* [TASK TO COMPLETE]: Look below for the line holding "Select the Собака" and the line holding "Click the Cancel". Transcribe exactly those lines and all lines between them, nothing more.

* [Stored data]:

___

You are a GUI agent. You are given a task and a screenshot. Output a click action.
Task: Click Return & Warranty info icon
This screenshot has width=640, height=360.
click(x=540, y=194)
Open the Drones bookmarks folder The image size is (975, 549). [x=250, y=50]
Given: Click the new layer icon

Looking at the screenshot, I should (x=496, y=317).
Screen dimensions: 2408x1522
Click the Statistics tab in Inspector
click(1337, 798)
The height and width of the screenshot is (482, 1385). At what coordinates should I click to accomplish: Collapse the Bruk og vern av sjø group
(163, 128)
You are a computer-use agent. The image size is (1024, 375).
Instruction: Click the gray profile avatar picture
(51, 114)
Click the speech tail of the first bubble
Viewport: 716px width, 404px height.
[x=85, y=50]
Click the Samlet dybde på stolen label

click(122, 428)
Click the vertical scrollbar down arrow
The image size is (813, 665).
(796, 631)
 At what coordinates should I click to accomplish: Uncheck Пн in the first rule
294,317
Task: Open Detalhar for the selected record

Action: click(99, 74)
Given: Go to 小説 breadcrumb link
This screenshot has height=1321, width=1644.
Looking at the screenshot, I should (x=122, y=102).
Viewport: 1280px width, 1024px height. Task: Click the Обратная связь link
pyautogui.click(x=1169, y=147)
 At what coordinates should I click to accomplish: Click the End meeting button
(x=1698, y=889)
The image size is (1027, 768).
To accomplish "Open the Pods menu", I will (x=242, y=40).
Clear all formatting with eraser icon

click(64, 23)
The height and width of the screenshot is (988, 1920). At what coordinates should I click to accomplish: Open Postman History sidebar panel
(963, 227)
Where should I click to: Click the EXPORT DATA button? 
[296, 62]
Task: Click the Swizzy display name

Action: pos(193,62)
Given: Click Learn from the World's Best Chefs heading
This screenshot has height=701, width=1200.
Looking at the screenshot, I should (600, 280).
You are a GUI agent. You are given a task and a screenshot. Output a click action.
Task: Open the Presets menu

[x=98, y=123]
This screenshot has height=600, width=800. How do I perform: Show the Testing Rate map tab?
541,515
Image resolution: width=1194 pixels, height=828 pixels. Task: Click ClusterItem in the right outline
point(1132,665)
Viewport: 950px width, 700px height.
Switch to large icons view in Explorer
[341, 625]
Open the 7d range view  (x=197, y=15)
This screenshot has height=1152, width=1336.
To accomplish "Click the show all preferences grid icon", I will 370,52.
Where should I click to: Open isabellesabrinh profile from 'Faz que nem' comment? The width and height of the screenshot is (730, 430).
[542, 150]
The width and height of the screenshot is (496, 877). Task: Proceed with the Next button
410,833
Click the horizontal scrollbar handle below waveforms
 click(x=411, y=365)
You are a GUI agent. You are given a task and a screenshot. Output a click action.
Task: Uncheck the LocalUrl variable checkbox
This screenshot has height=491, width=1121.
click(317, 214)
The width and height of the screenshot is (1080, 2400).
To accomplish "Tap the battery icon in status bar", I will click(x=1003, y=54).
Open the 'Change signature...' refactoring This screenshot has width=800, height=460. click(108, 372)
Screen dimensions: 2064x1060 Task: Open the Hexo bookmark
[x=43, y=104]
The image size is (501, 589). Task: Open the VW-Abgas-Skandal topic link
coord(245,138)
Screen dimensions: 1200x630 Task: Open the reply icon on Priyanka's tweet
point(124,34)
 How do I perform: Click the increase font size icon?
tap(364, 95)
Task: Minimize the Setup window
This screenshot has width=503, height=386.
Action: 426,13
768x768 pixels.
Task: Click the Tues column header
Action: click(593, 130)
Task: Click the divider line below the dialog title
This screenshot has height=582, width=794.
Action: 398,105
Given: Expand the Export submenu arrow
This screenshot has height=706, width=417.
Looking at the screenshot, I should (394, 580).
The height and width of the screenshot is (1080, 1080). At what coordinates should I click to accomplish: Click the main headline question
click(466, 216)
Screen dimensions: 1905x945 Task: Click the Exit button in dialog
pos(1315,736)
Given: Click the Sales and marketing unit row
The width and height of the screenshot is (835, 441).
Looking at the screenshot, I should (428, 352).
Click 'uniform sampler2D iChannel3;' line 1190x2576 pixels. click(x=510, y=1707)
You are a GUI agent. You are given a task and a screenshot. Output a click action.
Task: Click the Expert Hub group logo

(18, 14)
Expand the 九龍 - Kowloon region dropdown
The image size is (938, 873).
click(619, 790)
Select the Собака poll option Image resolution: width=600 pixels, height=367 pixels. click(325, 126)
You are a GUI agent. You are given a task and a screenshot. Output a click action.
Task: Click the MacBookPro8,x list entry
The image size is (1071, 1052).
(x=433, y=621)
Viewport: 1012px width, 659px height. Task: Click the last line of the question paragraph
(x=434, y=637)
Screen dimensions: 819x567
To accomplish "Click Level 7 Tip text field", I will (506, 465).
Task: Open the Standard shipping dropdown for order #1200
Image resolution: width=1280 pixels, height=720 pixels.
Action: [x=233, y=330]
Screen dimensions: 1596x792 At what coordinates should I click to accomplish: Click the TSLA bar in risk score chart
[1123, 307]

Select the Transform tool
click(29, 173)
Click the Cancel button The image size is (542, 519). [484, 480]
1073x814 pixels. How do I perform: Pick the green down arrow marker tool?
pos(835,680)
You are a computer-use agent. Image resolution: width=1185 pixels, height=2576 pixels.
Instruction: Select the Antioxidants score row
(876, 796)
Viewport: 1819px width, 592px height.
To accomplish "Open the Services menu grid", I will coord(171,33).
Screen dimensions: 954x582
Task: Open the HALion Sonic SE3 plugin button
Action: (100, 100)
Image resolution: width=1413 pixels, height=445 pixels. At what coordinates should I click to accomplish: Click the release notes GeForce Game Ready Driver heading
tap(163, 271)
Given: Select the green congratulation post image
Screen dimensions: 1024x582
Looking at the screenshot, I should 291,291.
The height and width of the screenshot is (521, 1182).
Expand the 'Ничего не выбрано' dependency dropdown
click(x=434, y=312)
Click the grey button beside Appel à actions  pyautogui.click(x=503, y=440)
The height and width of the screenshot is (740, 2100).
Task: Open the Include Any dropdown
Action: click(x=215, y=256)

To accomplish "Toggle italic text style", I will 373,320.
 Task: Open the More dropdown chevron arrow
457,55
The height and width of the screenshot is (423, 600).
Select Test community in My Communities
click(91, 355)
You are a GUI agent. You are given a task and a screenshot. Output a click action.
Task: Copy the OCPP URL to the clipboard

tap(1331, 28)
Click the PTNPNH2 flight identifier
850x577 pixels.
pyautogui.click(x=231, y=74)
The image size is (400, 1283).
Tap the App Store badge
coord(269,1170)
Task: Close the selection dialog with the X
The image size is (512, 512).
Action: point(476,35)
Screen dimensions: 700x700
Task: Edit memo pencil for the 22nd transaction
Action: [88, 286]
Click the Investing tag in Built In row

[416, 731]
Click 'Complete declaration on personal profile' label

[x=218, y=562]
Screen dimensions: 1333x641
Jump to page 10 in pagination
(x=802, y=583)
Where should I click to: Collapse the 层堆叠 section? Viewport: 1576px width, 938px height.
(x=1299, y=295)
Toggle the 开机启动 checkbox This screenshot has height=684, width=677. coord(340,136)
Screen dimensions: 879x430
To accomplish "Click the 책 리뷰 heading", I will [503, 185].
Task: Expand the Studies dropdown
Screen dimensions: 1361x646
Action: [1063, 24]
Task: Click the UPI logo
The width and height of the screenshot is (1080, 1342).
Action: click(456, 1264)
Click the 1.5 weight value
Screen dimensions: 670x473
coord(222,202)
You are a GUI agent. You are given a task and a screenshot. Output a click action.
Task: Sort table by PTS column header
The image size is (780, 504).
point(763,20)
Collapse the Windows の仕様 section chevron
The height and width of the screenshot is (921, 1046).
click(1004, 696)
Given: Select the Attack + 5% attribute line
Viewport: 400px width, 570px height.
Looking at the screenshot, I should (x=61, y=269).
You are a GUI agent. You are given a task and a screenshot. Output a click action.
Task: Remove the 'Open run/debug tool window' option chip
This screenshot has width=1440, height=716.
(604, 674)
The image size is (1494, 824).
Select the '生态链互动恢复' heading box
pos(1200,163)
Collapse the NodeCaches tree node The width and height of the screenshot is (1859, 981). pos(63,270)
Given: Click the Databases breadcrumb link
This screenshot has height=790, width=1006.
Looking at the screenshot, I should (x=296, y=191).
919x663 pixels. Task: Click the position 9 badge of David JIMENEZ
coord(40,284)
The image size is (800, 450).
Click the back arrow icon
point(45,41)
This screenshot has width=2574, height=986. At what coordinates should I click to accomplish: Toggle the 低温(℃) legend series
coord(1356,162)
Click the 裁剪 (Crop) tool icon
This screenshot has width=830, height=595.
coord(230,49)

___

* [TASK SOLUTION]:
Select the Собака poll option Image resolution: width=600 pixels, height=367 pixels. click(325, 126)
You are a GUI agent. You are given a task and a screenshot. Output a click action.
Task: Click the MacBookPro8,x list entry
The image size is (1071, 1052).
(x=433, y=621)
Viewport: 1012px width, 659px height. Task: Click the last line of the question paragraph
(x=434, y=637)
Screen dimensions: 819x567
To accomplish "Click Level 7 Tip text field", I will (506, 465).
Task: Open the Standard shipping dropdown for order #1200
Image resolution: width=1280 pixels, height=720 pixels.
Action: [x=233, y=330]
Screen dimensions: 1596x792 At what coordinates should I click to accomplish: Click the TSLA bar in risk score chart
[1123, 307]

Select the Transform tool
click(29, 173)
Click the Cancel button The image size is (542, 519). [484, 480]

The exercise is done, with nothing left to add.